Extracted data entries:
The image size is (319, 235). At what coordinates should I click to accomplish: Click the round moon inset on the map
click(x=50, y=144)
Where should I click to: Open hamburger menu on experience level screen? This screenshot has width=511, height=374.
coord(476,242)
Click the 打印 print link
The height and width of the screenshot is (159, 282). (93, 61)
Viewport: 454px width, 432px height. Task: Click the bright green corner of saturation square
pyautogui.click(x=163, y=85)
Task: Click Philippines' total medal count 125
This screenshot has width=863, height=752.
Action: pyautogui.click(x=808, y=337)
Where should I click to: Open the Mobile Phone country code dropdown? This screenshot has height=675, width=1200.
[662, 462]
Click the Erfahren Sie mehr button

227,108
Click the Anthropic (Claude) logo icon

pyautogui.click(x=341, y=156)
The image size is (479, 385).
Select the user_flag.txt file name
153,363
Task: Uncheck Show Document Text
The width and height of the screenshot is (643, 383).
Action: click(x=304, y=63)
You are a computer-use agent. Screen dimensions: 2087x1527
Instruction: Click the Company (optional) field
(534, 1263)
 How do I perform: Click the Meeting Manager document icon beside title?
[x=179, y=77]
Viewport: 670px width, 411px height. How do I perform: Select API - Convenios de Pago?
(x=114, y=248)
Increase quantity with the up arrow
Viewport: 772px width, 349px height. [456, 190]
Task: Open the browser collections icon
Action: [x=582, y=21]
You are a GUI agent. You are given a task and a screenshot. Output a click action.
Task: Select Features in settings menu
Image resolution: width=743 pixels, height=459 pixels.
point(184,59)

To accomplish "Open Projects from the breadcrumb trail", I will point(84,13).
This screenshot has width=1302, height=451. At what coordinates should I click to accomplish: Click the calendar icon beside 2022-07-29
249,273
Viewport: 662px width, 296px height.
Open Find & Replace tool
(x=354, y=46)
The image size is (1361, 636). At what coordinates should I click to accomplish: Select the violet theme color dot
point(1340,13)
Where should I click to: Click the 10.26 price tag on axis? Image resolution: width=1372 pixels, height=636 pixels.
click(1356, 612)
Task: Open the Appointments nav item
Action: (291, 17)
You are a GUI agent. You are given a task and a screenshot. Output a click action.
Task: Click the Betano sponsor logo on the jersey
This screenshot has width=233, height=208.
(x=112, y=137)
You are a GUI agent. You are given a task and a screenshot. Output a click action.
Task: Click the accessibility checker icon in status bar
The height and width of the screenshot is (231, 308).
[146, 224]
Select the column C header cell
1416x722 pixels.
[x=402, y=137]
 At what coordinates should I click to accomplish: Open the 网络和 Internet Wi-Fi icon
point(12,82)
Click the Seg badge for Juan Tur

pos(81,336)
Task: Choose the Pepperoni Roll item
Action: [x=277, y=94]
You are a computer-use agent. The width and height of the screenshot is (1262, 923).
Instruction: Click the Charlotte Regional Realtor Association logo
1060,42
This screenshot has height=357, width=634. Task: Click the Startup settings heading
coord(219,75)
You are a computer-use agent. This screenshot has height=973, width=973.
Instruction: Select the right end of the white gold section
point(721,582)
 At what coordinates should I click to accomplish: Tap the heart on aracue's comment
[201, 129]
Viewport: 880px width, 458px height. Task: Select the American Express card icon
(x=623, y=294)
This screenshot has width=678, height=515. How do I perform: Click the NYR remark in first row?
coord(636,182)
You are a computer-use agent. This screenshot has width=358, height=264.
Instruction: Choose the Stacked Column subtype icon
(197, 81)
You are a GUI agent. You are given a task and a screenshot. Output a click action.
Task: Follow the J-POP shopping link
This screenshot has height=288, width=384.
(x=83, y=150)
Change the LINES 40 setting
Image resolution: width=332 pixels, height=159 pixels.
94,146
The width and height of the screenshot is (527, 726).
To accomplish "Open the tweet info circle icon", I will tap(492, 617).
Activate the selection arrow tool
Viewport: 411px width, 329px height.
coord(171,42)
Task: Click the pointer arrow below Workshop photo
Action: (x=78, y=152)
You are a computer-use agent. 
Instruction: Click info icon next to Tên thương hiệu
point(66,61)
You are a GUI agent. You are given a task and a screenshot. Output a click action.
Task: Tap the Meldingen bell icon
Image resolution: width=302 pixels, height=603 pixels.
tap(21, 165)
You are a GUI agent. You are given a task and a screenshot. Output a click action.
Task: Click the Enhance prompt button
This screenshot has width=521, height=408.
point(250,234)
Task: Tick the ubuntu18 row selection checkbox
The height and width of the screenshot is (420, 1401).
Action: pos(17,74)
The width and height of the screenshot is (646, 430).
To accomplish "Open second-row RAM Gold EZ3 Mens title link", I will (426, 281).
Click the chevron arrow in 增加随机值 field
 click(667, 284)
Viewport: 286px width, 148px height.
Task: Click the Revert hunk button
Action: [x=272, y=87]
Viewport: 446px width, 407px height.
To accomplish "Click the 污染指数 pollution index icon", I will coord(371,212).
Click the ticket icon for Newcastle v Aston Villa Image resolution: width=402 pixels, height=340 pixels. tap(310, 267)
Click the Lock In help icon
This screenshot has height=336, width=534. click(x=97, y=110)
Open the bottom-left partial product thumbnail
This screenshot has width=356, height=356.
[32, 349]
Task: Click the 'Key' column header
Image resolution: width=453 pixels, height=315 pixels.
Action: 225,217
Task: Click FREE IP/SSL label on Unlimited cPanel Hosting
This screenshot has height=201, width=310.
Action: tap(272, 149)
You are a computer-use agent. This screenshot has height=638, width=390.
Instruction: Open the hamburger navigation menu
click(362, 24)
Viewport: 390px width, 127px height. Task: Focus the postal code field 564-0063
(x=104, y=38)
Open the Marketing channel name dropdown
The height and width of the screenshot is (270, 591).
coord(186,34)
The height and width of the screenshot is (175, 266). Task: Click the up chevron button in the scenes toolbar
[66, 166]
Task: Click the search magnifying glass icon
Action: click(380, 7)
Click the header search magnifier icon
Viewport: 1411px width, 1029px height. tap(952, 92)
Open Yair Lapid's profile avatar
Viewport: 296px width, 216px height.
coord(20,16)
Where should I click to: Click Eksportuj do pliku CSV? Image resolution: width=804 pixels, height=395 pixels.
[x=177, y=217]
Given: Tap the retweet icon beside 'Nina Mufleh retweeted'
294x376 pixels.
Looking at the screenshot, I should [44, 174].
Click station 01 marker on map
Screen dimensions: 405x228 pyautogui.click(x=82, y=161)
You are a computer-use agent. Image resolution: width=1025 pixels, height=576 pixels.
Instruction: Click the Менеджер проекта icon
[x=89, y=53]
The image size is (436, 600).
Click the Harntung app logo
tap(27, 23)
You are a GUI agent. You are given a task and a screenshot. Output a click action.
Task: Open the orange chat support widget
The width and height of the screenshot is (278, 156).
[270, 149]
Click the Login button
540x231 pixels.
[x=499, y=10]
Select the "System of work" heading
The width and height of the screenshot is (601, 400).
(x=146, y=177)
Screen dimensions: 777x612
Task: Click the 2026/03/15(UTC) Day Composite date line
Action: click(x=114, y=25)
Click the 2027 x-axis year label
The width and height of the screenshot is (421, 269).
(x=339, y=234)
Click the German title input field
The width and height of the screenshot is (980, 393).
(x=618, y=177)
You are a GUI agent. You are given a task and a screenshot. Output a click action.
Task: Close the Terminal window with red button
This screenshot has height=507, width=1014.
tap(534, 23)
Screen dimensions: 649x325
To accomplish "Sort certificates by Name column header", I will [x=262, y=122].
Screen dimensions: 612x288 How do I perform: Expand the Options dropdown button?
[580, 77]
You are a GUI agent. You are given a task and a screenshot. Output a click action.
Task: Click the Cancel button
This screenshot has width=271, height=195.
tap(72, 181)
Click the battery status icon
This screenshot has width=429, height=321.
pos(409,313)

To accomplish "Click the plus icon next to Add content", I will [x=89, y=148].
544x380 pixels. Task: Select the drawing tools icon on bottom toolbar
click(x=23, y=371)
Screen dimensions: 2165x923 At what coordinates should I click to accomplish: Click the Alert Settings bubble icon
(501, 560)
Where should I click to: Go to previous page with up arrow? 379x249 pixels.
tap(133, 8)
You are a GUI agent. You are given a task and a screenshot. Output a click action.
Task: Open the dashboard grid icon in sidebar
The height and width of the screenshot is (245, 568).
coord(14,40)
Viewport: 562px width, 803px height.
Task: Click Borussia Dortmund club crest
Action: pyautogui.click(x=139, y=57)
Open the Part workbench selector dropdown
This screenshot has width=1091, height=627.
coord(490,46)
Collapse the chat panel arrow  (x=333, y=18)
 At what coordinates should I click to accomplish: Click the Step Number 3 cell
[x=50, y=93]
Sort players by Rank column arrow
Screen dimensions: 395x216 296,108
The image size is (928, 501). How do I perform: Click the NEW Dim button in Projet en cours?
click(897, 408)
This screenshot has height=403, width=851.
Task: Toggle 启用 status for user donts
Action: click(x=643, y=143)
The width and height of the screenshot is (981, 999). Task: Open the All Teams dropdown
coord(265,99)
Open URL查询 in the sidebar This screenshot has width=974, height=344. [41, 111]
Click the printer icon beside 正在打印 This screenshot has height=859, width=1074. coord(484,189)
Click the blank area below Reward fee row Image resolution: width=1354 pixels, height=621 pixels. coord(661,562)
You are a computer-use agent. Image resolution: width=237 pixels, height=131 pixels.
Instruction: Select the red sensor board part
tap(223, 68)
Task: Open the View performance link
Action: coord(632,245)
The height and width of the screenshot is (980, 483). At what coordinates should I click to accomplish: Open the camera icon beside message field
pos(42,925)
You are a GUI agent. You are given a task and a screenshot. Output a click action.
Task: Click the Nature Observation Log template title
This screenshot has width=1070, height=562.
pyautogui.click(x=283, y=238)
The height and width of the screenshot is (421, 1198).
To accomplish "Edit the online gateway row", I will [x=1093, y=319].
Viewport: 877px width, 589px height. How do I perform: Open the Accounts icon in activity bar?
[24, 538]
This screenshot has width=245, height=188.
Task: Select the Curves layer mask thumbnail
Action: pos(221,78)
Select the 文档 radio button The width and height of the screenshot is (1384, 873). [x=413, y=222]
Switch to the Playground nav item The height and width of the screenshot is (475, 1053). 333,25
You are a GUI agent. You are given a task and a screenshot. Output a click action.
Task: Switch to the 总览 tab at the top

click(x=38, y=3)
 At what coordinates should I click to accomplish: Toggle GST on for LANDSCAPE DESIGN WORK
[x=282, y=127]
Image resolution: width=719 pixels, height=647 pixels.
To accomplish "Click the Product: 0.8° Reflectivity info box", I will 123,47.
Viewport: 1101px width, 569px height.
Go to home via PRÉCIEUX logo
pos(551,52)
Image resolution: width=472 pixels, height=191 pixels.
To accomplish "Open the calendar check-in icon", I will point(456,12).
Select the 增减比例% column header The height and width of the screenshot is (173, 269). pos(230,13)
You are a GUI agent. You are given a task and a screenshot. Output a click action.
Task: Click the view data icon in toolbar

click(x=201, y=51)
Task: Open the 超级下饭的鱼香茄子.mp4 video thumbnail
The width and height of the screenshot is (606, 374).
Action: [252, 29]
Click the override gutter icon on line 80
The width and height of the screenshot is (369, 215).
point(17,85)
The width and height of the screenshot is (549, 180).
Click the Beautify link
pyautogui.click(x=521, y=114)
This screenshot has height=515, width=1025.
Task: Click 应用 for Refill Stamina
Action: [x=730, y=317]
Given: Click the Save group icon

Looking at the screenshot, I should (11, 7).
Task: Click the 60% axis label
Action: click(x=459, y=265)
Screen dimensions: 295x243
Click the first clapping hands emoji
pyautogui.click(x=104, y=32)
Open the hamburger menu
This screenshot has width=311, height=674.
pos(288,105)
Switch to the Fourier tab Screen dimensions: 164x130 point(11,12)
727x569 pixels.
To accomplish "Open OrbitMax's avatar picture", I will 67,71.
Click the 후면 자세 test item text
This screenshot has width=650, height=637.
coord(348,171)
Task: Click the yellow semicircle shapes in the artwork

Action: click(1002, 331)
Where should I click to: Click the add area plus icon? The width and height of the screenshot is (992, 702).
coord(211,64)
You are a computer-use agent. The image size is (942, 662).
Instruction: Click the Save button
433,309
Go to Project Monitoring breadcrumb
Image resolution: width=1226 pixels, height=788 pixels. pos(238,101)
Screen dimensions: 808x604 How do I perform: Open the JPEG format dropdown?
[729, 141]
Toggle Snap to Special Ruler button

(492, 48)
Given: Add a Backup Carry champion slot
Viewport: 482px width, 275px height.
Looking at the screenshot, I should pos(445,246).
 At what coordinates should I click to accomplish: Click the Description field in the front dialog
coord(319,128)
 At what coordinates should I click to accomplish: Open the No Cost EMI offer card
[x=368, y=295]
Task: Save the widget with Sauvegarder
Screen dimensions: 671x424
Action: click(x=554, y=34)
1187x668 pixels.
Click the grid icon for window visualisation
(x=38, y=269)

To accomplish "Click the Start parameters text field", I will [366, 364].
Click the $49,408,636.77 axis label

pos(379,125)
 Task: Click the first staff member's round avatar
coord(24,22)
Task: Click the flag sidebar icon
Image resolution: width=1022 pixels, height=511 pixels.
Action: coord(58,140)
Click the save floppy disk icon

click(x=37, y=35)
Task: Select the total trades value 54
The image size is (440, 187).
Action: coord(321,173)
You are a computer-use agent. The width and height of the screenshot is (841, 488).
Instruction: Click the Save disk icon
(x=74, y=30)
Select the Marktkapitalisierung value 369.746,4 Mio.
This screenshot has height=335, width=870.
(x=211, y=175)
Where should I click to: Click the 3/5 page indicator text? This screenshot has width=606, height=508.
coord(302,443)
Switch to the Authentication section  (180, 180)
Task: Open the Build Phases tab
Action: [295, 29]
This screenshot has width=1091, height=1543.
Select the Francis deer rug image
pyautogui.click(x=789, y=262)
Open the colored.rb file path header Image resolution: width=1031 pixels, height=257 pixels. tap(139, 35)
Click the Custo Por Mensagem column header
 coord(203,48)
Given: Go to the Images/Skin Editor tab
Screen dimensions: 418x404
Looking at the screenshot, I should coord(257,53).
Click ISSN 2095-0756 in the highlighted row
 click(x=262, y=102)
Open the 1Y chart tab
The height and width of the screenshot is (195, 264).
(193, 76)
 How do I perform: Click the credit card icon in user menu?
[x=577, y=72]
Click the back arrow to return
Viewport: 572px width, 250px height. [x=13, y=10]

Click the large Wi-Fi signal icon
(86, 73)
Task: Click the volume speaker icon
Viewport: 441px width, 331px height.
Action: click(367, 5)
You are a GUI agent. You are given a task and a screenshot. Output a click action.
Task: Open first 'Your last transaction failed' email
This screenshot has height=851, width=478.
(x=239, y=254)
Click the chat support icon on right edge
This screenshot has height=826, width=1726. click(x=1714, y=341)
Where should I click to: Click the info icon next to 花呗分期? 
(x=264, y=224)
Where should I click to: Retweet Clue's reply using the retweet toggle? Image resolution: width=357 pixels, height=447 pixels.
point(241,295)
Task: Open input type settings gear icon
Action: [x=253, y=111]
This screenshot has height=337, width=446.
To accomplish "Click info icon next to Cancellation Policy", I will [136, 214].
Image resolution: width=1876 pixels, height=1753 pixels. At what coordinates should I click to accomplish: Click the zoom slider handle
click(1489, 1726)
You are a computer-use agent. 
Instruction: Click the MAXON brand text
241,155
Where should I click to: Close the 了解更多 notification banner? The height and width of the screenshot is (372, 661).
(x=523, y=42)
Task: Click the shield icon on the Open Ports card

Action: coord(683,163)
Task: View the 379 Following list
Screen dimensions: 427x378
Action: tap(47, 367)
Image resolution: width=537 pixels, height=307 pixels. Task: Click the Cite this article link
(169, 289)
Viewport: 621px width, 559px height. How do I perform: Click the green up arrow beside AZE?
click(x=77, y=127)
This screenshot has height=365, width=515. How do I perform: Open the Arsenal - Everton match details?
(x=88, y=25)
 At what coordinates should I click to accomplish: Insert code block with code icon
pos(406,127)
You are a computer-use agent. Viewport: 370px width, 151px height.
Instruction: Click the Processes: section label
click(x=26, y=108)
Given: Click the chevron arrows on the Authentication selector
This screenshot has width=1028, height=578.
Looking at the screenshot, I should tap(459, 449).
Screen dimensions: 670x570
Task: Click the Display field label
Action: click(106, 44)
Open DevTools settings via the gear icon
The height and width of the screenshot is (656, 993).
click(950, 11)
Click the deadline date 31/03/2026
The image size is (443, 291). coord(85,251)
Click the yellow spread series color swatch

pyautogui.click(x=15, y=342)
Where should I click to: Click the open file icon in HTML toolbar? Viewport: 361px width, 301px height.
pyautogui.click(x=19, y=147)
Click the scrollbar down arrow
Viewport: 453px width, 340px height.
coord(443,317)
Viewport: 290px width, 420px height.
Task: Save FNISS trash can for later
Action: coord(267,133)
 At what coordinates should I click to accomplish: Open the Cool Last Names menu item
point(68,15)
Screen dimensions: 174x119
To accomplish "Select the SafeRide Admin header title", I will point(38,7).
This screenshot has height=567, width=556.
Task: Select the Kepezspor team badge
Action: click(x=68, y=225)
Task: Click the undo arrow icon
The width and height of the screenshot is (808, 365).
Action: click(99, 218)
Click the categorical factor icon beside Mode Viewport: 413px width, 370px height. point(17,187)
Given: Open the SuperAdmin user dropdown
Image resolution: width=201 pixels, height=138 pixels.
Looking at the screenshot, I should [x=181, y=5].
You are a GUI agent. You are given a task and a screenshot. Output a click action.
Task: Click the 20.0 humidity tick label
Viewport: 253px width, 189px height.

## Exercise instructions
In the records above, how many lines hold the string "total"? Only the number should be given.

## Completed exercise
2